Great question! There are two types of outputs from CTF that you are describing and could use for the log-ratios:
Subject level subject_biplot.qza (this is what is used in the tutorial)
This is a biplot where the sample (dot) in the plot are subjects and the separation is based on how they differ in the microbial dynamics across time (or whatever repeated measure - could also be space). The arrows in this biplot are the features (microbes in this case) that best separate the subjects, since this is a compositional biplot you want the ratio of arrows pointing in different directions.
For most purposes, there are a few groups of subjects based on phenotype that will separate best by some PC axis in the subject biplot. It is that axis that you want to use in Qurro and for ranking features to choose in log-ratios.
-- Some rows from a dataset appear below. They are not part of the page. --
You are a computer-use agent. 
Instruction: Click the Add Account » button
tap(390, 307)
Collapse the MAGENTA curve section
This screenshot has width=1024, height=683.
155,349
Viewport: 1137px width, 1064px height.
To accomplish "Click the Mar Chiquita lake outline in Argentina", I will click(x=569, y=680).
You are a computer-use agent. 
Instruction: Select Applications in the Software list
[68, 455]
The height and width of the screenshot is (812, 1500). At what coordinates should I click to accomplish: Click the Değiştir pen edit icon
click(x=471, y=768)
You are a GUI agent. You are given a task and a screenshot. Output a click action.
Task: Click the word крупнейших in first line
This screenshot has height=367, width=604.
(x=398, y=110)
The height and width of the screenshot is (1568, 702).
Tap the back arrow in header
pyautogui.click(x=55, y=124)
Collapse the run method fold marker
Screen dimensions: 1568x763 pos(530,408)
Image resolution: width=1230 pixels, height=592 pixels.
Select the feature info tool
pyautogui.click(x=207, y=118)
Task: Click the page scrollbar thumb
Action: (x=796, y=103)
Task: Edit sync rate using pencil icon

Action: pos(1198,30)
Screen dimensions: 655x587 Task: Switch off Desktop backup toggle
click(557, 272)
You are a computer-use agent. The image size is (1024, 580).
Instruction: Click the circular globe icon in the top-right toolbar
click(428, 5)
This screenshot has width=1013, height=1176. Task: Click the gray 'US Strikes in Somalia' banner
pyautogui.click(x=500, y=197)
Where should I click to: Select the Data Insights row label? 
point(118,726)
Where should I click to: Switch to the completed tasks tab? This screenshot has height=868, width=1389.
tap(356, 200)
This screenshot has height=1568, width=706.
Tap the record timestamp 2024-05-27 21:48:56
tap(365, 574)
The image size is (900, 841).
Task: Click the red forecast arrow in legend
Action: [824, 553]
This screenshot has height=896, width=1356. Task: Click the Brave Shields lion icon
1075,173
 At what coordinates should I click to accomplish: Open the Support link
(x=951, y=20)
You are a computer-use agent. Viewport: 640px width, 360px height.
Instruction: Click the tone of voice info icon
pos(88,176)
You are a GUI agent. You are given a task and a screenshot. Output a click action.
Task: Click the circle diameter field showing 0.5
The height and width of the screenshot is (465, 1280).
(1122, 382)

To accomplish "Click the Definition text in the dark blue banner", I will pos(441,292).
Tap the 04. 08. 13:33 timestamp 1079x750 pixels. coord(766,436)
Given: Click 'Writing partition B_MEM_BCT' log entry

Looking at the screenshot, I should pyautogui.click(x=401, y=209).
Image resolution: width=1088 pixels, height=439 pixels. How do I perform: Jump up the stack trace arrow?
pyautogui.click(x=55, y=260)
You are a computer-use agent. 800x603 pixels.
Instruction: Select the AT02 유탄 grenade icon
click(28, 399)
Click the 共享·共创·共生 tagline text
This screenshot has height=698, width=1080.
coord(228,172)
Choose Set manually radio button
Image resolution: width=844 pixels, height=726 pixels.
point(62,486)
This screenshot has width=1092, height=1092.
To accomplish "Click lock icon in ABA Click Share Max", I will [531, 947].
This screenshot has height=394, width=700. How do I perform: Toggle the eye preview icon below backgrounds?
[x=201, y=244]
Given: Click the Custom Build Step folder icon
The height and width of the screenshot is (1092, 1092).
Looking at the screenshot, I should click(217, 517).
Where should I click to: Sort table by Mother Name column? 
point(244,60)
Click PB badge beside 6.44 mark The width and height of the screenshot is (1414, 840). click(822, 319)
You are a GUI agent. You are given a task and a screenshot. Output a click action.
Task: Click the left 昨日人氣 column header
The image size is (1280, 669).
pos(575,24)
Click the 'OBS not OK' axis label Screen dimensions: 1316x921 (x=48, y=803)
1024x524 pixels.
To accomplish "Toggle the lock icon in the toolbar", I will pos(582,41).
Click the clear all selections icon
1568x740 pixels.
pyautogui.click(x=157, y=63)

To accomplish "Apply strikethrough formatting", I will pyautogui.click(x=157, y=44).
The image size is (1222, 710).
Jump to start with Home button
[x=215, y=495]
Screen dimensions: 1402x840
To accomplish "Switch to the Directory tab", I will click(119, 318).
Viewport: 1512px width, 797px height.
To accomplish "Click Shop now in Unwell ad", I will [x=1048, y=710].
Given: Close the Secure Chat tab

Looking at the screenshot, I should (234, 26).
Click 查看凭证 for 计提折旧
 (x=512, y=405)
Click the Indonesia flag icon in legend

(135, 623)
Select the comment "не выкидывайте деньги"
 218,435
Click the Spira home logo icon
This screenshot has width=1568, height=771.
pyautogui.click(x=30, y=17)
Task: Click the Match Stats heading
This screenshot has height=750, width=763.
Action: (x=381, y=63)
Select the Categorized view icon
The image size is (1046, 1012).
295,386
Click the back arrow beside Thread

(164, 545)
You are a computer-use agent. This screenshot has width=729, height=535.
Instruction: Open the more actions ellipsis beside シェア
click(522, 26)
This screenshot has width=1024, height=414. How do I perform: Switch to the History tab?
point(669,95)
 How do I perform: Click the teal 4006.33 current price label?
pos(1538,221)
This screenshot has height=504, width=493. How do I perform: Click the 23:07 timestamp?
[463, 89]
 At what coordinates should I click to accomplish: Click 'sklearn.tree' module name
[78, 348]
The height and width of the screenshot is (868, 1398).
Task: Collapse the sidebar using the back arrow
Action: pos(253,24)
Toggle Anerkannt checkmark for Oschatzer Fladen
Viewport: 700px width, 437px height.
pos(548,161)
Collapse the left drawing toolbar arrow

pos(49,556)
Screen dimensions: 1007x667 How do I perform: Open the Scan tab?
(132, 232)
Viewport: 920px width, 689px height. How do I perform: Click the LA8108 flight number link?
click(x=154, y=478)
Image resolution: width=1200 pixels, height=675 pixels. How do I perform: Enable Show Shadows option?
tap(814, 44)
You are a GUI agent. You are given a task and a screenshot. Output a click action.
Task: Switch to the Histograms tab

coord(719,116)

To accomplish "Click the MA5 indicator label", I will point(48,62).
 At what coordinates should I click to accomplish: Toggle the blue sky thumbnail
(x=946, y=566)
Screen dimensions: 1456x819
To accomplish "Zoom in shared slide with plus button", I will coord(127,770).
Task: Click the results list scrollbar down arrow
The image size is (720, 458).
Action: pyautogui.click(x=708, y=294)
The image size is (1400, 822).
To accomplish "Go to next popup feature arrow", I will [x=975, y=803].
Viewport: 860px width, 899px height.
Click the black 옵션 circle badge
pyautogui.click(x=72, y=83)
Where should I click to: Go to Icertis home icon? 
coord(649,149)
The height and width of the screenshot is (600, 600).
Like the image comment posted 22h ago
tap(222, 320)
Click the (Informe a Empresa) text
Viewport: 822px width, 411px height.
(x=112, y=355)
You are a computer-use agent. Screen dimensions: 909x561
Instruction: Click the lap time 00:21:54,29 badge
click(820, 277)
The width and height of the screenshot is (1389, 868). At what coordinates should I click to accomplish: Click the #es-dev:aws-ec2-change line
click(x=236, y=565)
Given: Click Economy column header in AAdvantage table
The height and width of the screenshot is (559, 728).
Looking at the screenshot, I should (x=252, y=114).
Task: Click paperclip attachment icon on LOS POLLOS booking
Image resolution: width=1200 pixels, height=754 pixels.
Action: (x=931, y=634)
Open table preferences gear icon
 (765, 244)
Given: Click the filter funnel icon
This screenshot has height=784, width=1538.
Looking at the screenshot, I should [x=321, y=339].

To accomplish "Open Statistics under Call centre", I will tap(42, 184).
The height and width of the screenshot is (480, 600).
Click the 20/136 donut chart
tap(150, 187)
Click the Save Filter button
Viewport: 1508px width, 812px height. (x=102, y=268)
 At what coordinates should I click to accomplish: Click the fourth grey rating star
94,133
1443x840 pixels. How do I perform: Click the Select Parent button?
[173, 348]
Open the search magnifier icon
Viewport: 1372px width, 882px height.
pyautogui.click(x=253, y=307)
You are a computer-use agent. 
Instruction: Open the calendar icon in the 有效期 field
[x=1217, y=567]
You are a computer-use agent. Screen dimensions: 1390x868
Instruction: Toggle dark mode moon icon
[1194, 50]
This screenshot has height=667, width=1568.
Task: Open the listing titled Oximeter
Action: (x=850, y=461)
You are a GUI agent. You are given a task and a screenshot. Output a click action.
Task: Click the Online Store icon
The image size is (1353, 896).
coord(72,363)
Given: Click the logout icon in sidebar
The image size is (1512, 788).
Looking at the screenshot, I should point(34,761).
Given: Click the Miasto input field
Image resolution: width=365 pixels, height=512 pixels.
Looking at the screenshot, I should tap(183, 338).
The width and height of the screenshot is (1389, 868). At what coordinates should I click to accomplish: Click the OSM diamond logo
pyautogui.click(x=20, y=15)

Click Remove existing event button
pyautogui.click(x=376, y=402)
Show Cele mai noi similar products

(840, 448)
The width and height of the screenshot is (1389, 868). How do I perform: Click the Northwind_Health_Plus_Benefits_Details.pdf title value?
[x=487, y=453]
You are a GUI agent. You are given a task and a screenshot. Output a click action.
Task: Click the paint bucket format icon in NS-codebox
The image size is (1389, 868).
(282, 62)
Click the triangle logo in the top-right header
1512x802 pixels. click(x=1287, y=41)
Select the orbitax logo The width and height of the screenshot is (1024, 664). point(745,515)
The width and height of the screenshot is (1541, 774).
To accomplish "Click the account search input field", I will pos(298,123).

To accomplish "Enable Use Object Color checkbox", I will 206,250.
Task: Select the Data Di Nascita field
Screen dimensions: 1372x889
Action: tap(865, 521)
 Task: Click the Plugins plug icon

Sometimes the time/space component is more complicated, like in infant development, so you may want to really dig into the dynamics. The state_subject_ordination can show you the trajectory over time across each PC (you can view this in a Q2 volatility plot). Moreover, the ratio of features that best separates the groups across time may not be static due to microbial successions over time. In this case, find the PC that separates your subjects by the given phenotype of interest in the volatility plot. Then the state_feature_ordination will give a ranking of all the features along each PC axis at each time point (while still taking into account the repeated measures) which can be used to choose your log-ratios. We used this kind of approach in the infant seeding paper you mentioned and in the ECAM dataset in the original paper. You can see this done in both the ECAM and DIABIMMUNE CodeOcean notebooks in 2.0-ordination-plotting.ipynb in the fourth cell (we also look at how many features we need to sum in the numerator and denominator so we don't loose samples). To do this you may want the .qza as a CSV/TSV file which you can export as so in the API/CLI:
import qiime2 as q2
import pandas as pd
# export to DF
feature_trajectory = q2.Artifact.load('path/to/state_feature_ordination.qza').view(pd.DataFrame)
feature_trajectory.to_csv('path/to/state_feature_ordination.csv')
subject_trajectory = q2.Artifact.load('path/to/state_subject_ordination.qza').view(pd.DataFrame)
subject_trajectory.to_csv('path/to/state_subject_ordination.csv')
I would like to add another question, if that's possible
We said one could test PERMANOVA based on ctf distance matrix and search whether there is a difference between groups across all samples (e.g., across all time points). Would it be necessary to include "time" as a variable in the Adonis function, or does it influence is taken into account during the ctf?